I have been researching triode emulation. It is the dream of many experimenters and developers to design a solid-state device that exactly replicates the characteristics of a vacuum tube triode. Run a search on “triode emulation” and you will get 53,700 results.
Undaunted, I am trying various circuits that claim to emulate the triode. I’m just curious.
On the surface, a vacuum tube triode diagram looks an awful lot like a transistor.
There are three elements in each: A Plate (Anode), Grid, and Cathode for the tube, and a Drain, Gate, and Source for the transistor. What happens when each of these devices amplifies a signal is where there are differences.

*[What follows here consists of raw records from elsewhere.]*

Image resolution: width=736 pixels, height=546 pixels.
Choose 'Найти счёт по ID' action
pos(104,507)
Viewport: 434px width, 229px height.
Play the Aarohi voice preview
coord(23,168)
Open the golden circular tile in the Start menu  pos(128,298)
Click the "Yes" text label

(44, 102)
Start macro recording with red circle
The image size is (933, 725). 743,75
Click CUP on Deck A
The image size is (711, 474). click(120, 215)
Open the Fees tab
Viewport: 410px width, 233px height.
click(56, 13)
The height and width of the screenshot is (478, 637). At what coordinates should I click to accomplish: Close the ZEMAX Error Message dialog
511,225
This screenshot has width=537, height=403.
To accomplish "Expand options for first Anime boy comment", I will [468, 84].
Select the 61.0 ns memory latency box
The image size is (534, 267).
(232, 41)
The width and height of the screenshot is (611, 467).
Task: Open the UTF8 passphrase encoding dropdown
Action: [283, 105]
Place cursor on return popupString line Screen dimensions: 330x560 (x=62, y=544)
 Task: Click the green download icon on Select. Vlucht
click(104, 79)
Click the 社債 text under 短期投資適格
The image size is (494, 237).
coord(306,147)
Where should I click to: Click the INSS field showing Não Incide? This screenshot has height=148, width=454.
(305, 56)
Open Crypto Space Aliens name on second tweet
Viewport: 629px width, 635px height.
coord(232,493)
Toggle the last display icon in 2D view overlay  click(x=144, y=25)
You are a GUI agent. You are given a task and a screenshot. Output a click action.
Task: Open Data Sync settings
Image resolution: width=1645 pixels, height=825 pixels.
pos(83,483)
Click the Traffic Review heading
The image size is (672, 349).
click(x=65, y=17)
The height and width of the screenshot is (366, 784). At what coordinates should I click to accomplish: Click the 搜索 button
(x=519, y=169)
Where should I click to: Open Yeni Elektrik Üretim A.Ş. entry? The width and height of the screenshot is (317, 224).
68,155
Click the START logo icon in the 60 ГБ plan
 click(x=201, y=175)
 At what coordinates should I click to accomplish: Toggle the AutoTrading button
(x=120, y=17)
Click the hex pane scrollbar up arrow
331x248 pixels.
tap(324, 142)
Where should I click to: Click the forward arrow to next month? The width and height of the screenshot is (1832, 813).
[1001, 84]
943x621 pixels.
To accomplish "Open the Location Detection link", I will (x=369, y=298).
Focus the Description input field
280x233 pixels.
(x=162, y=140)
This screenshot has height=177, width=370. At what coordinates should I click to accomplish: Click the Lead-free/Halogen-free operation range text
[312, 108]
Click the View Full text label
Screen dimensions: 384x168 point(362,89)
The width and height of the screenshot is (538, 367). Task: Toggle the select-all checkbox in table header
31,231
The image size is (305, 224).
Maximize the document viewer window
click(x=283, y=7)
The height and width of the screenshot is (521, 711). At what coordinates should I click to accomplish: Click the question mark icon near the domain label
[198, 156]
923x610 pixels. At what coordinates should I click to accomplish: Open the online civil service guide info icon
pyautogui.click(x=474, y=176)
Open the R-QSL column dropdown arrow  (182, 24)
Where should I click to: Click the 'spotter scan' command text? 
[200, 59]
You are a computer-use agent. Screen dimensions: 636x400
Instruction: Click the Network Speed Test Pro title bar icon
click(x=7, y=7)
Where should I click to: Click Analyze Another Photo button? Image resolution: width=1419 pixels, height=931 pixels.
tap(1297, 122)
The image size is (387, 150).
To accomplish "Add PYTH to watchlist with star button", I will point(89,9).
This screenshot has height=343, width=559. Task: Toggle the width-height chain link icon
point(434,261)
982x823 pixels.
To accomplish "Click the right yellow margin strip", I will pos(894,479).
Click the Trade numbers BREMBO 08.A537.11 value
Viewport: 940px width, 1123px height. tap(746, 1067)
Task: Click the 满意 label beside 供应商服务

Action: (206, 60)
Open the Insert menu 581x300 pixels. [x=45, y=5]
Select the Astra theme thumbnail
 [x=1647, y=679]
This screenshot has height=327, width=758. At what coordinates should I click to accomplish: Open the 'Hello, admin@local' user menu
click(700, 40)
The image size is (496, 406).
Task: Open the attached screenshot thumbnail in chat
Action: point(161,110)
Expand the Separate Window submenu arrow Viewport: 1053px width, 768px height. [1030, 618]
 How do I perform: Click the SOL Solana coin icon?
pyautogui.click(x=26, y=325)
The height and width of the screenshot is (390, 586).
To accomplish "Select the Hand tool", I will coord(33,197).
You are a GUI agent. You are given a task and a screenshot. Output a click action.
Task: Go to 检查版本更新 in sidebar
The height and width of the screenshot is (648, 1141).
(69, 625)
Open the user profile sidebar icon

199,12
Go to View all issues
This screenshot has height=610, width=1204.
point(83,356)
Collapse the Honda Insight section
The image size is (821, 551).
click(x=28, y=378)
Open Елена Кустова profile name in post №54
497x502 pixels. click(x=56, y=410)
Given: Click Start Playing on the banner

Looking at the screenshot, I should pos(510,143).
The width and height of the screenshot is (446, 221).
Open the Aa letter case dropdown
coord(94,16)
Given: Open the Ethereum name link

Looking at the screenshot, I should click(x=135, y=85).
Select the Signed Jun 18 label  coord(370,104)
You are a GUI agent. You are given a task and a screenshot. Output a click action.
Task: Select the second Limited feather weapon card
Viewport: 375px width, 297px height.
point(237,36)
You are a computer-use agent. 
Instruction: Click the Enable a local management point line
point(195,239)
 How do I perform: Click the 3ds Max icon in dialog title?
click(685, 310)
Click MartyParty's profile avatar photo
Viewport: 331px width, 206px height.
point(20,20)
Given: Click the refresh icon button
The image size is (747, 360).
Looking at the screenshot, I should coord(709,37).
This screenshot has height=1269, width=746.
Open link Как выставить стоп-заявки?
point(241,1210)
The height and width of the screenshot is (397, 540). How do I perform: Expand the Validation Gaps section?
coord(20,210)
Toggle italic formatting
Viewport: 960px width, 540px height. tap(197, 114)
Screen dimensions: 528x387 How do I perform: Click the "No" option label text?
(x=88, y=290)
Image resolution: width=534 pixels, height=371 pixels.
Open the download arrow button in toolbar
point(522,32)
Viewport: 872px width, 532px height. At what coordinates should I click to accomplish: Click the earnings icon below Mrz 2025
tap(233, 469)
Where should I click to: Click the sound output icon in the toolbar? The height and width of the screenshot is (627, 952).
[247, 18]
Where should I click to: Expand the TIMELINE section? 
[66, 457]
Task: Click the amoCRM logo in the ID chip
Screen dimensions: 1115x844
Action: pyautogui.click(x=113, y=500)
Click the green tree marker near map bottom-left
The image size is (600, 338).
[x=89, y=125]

An audio signal is nicely amplified by both devices, if the gain is low and there is no distortion of the signal. The way in which they distort, however, is very different.
One of the last bastions of the tube triode is the guitar amplifier. The reason has everything to do with the way tubes distort when they are overdriven. The distortion produced is pleasing to the ear; full of harmonics and overtones. The solid-state device? Not so much.
The relationship of plate voltage of a tube triode to the grid is defined by the three-halves power law, which produces both even and odd harmonics. As the signal level increases, the 2nd harmonic rises, followed by the 3rd, and then higher orders.
On the silicon side of things, the JFET drain current is related to the gate-to-source voltage by a square law. This means that only 2nd harmonic distortion is produced.
For many decades, people have been trying to make solid-state amplifiers sound like vacuum tube amplifiers, and while there have been considerable gains made (no pun intended), the net result is that the characteristic sound of a tube triode is still easily differentiated from a solid-state device.
The first real commercial solid-state replacement for a tube triode was the Fetron.
Fetrons were manufactured by Teledyne Semiconductor starting in 1967, and they were a plug-in replacement for 9-pin tubes like the 12AX7. They were used in a variety of applications, but for our purposes, the Fetron’s key application was in the Mesa Boogie Mark series of guitar amplifiers. Mesa used the Fetron in the V1 input stage; there was a switch on the amp to select either Fetron or 12AX7 operation. The reason Mesa used the Fetron was due to microphonics problems with 12AX7s in the high-gain circuit. Mesa discontinued the use of the Fetron when production 12AX7 tube quality improved and microphonics were no longer an issue.
An important paper was written by Dimitri Danyuk, titled “Triode Emulator” (from the 116th Audio Engineering Society Convention, May 2004 in Berlin, Germany). Basically, it said that a JFET could approximate the 3/2 law of the triode by precise calculation of the source resistor and elimination of the bypass capacitor.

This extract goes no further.